TASK DIRECTIONS
Apart from any images, the entries are to be output exactly.

TASK INPUT
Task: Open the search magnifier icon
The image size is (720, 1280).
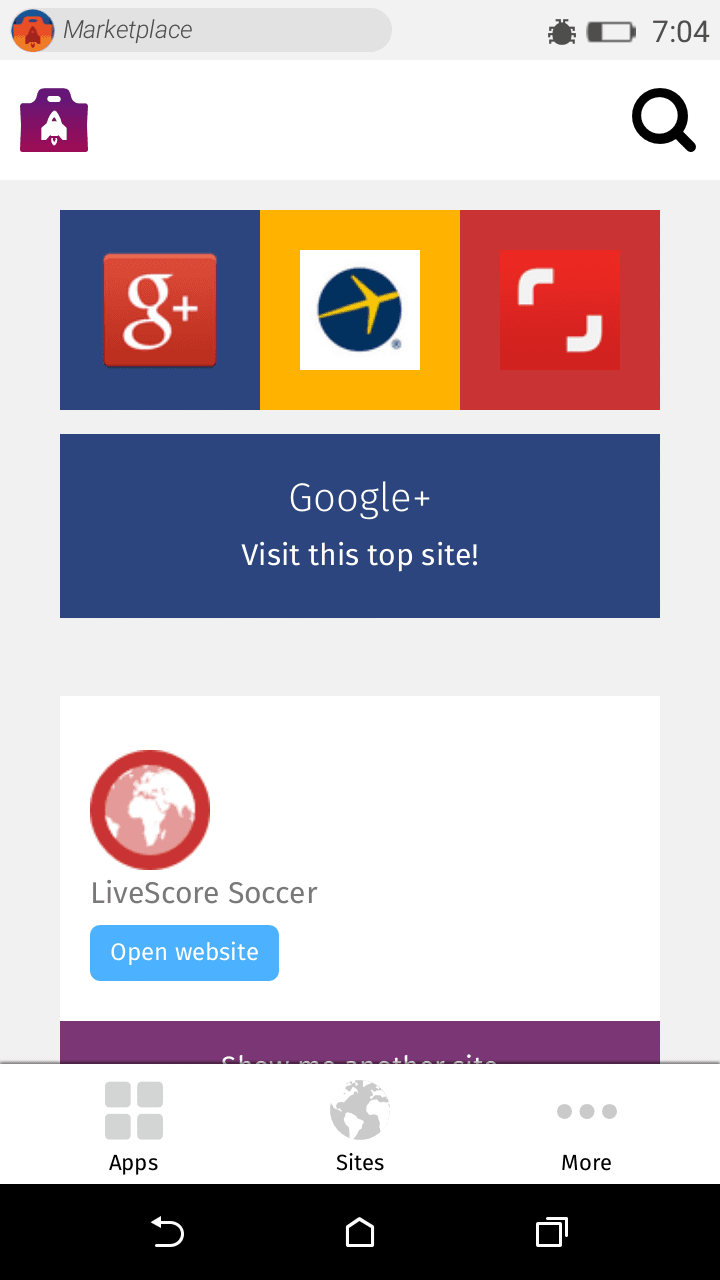Action: click(663, 120)
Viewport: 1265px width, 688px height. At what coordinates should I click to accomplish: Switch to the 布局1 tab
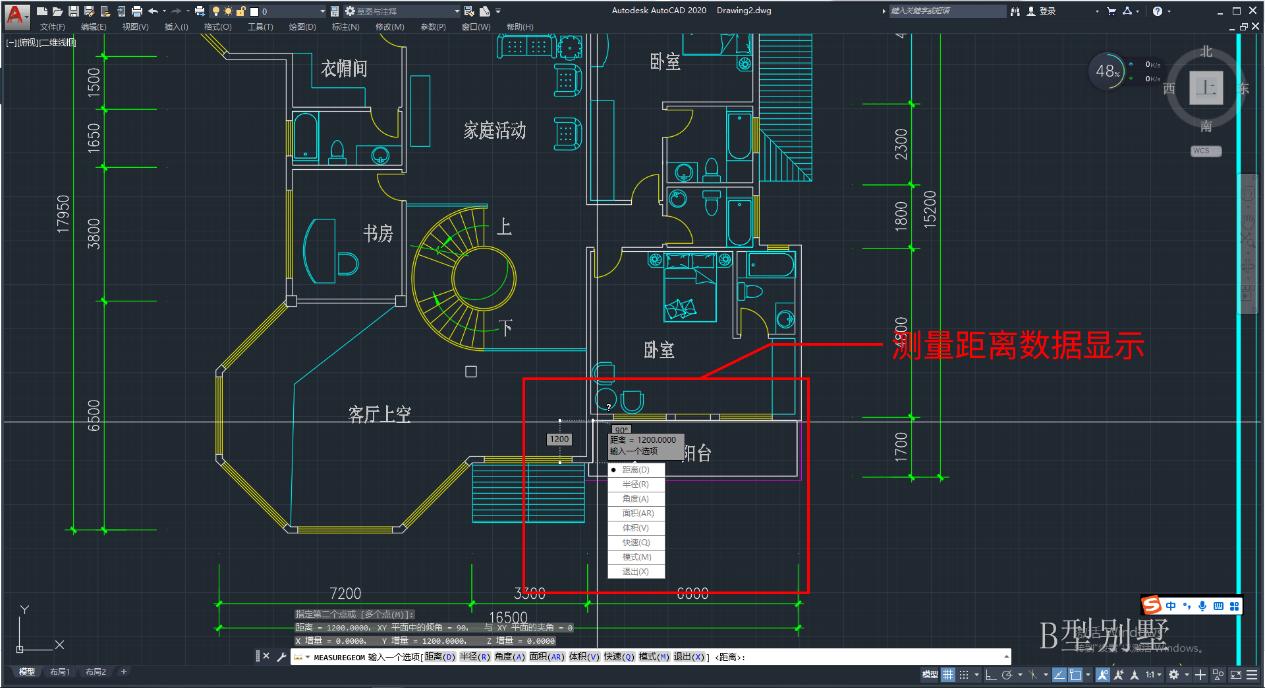click(60, 672)
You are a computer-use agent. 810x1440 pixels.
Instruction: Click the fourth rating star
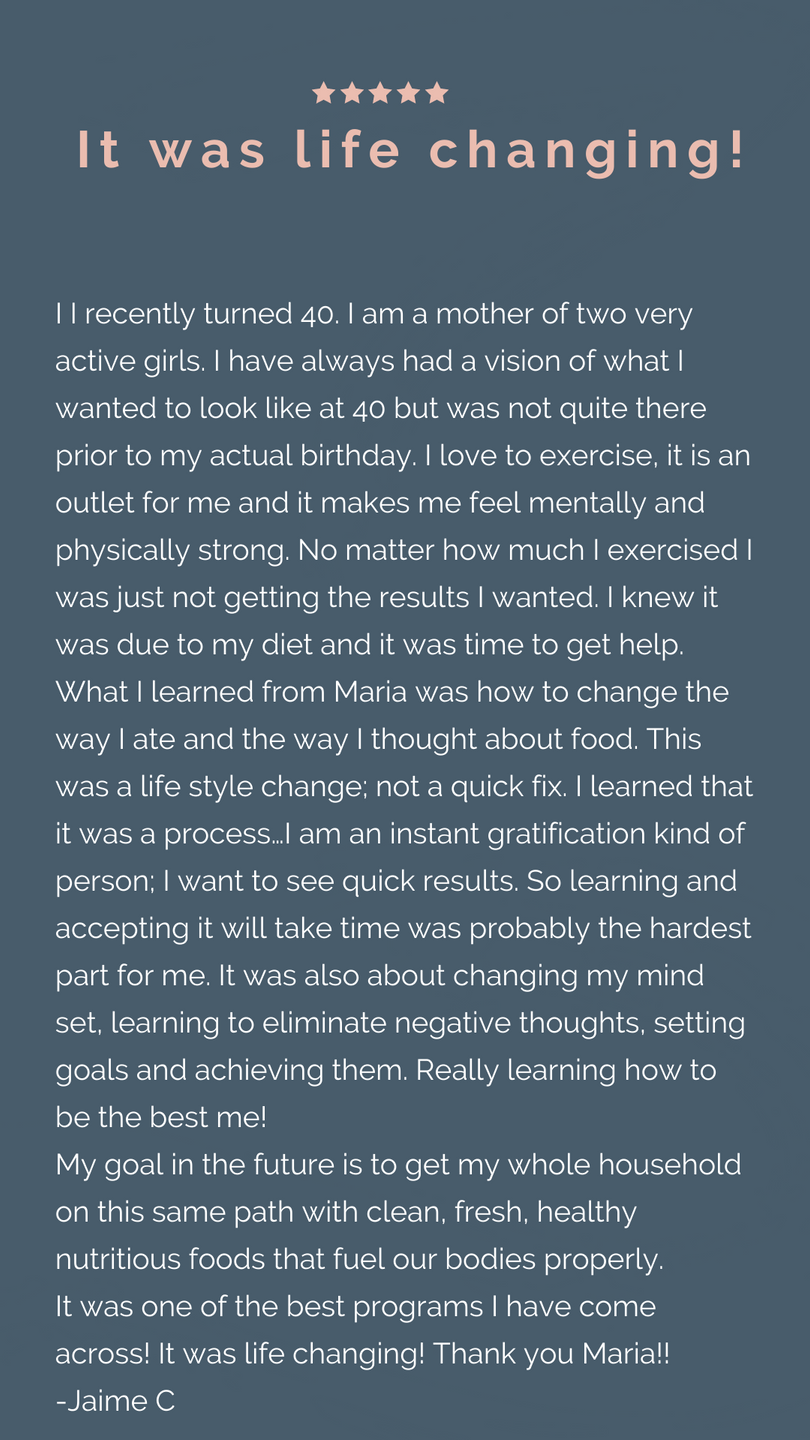[408, 93]
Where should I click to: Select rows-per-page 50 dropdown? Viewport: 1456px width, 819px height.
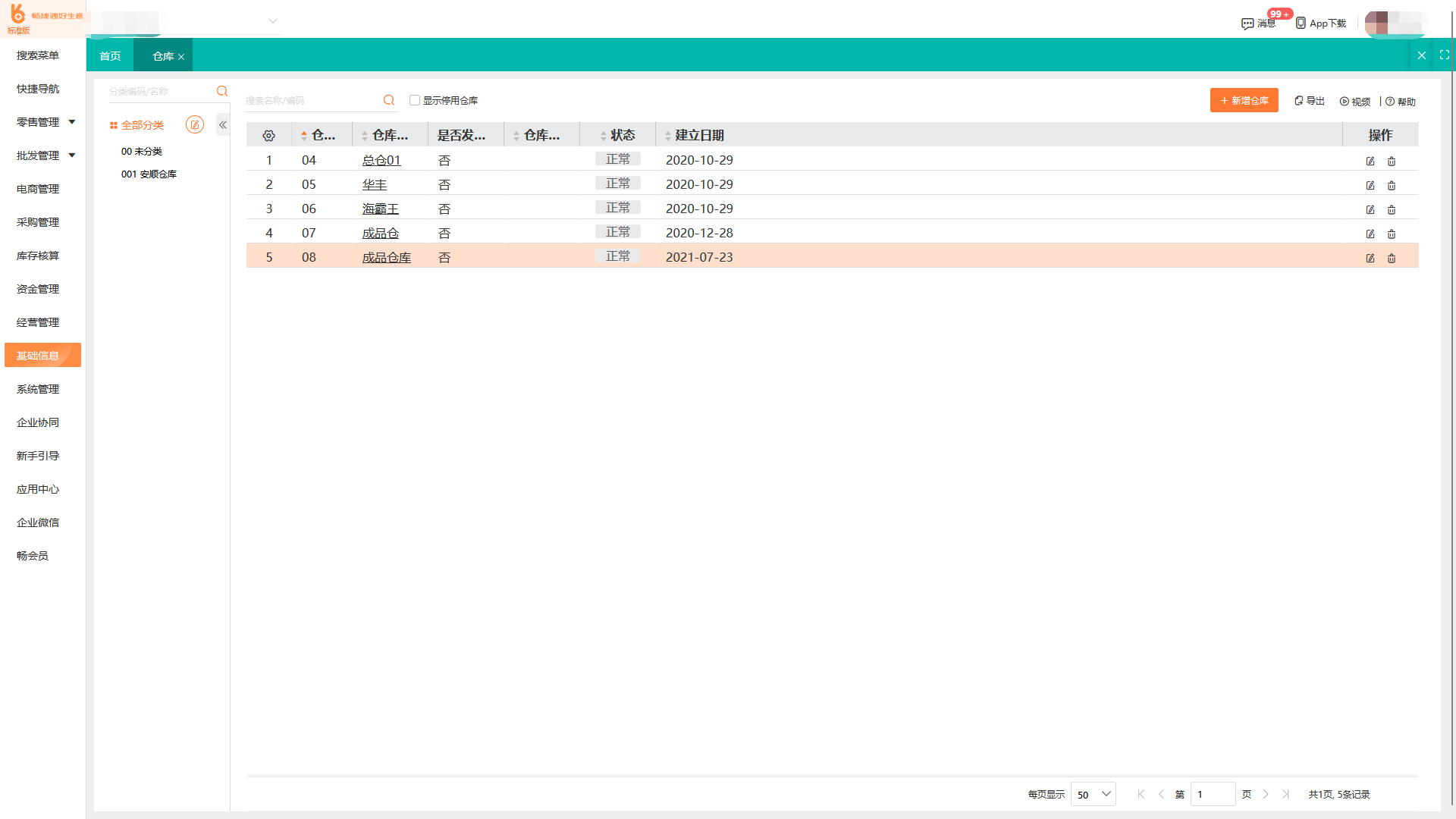pos(1093,794)
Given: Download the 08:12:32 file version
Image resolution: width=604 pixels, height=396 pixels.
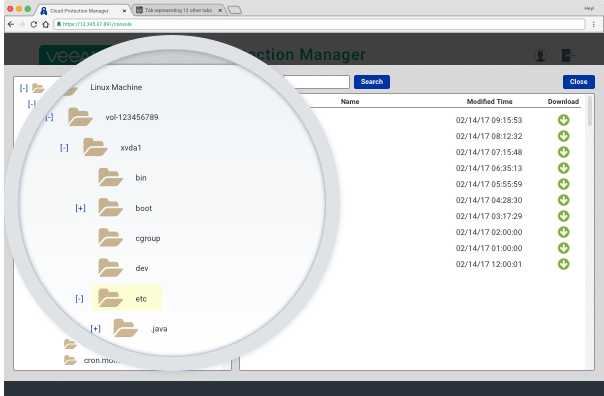Looking at the screenshot, I should [x=564, y=136].
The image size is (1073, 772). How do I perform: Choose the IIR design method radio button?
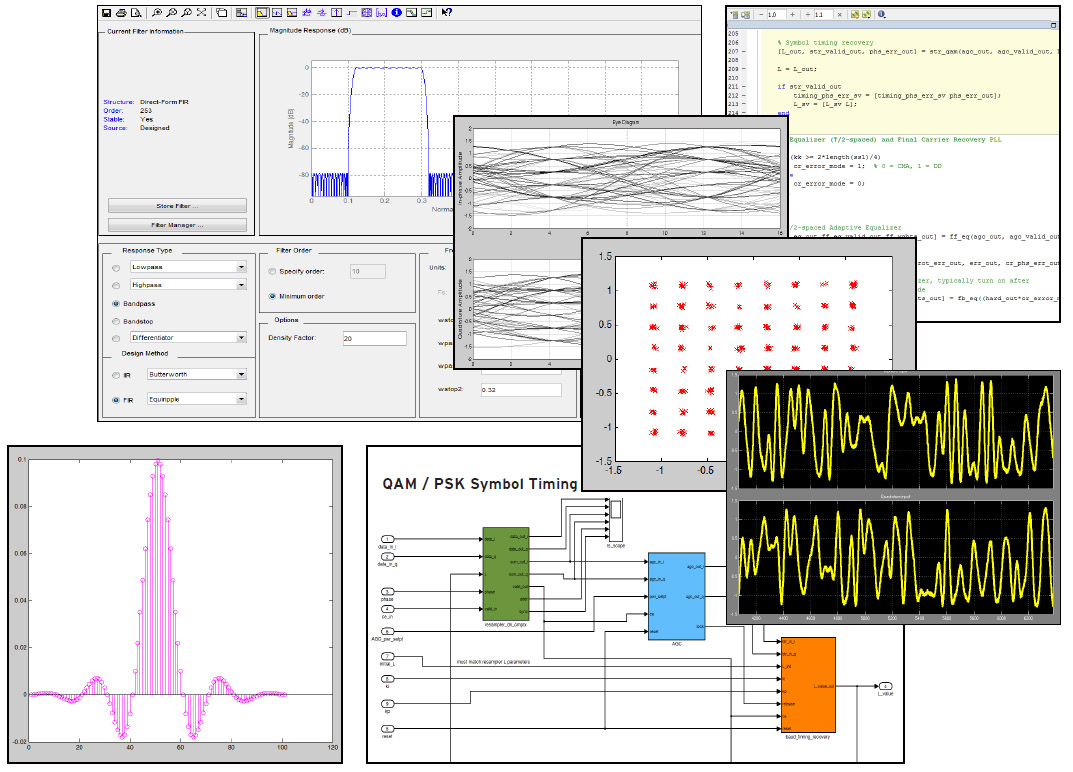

SOLUTION
Task: Open the search magnifier icon
The image size is (720, 1280).
Action: click(663, 120)
Viewport: 1265px width, 688px height. At what coordinates should I click to accomplish: Switch to the 布局1 tab
click(60, 672)
You are a computer-use agent. 810x1440 pixels.
Instruction: Click the fourth rating star
[408, 93]
Where should I click to: Select rows-per-page 50 dropdown? Viewport: 1456px width, 819px height.
pos(1093,794)
Given: Download the 08:12:32 file version
Image resolution: width=604 pixels, height=396 pixels.
Looking at the screenshot, I should [x=564, y=136].
The image size is (1073, 772). How do I perform: Choose the IIR design method radio button?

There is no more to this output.